Ms. Levine in 2004, the yr she retired from N.Y.U. The college gave her a Presidential Medal the following yr. Credit…by way of Levine household

After Ms. Levine retired, N.Y.U. acknowledged her with a Presidential Medal in 2005. She remained on the board of the college’s Edgar M. Bronfman Center for Jewish Student Life and in addition suggested the Taub Center for Israel Studies.

Just a few years in the past, Ms. Levine moved to West Palm Beach, the place she started writing a memoir tentatively known as “History and Me.” She additionally began a guide and movie membership on the Kravis Center (which her daughter described as “the Lincoln Center for West Palm Beach”) the place members mentioned social points. After watching “To Kill a Mockingbird” (1962), they talked about racism in America; after “Adam’s Rib” (1942), they shared their views on sexism and gender inequality.

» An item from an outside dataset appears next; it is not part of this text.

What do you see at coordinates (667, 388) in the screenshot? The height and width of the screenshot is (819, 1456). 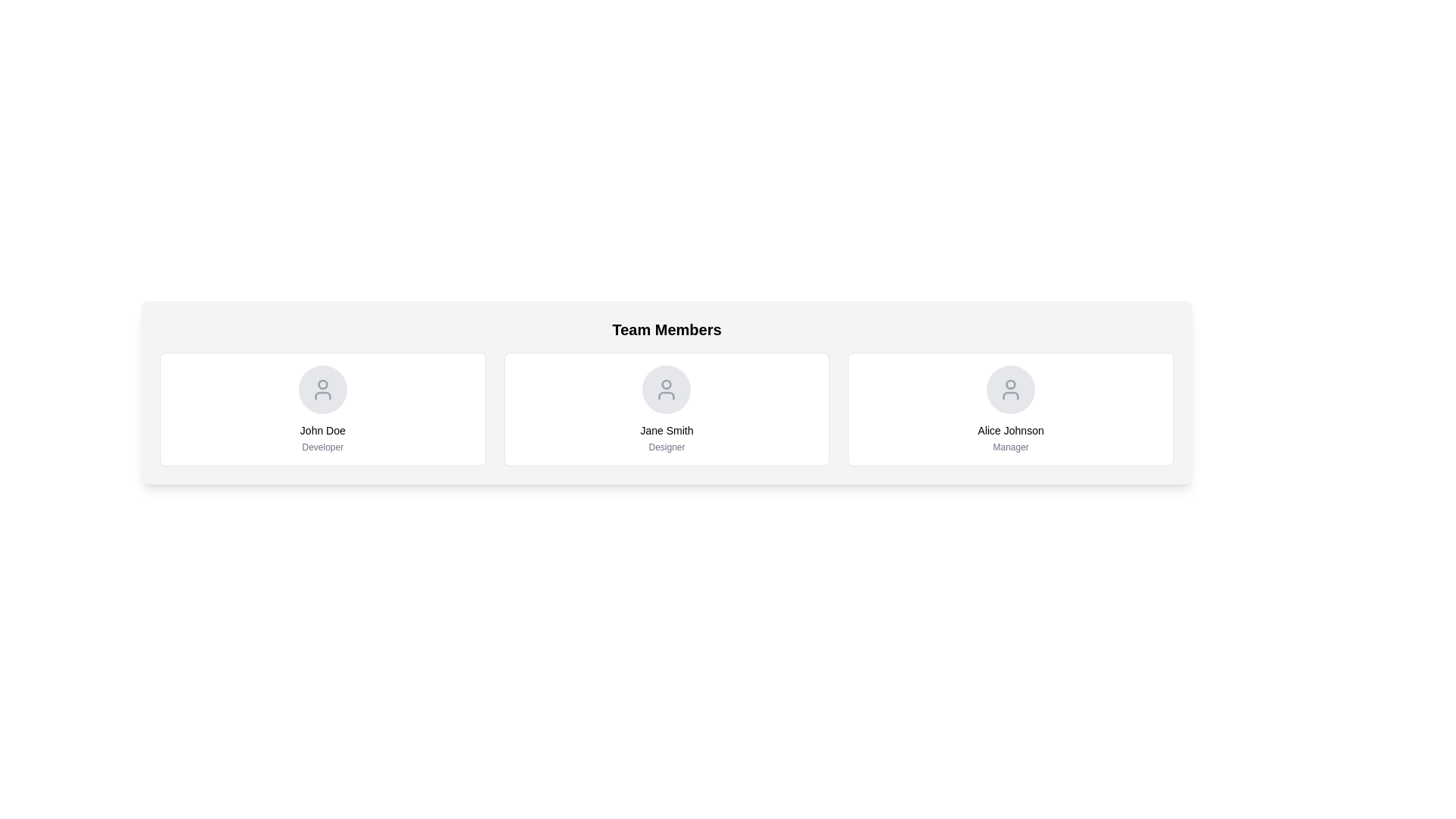 I see `the circular gray icon with a user silhouette located at the top center of the second card containing 'Jane Smith' and 'Designer'` at bounding box center [667, 388].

Ms. Levine hoped to sooner or later present the 1933 movie model of “Little Women.” In 2016 she advised The Palm Beach Daily News that Katharine Hepburn’s headstrong portrayal of the primary character, Jo March, had impressed her when she noticed the film as a lady.

“She wished to free herself from being an odd girl,” Ms. Levine mentioned. “That influenced my considering.”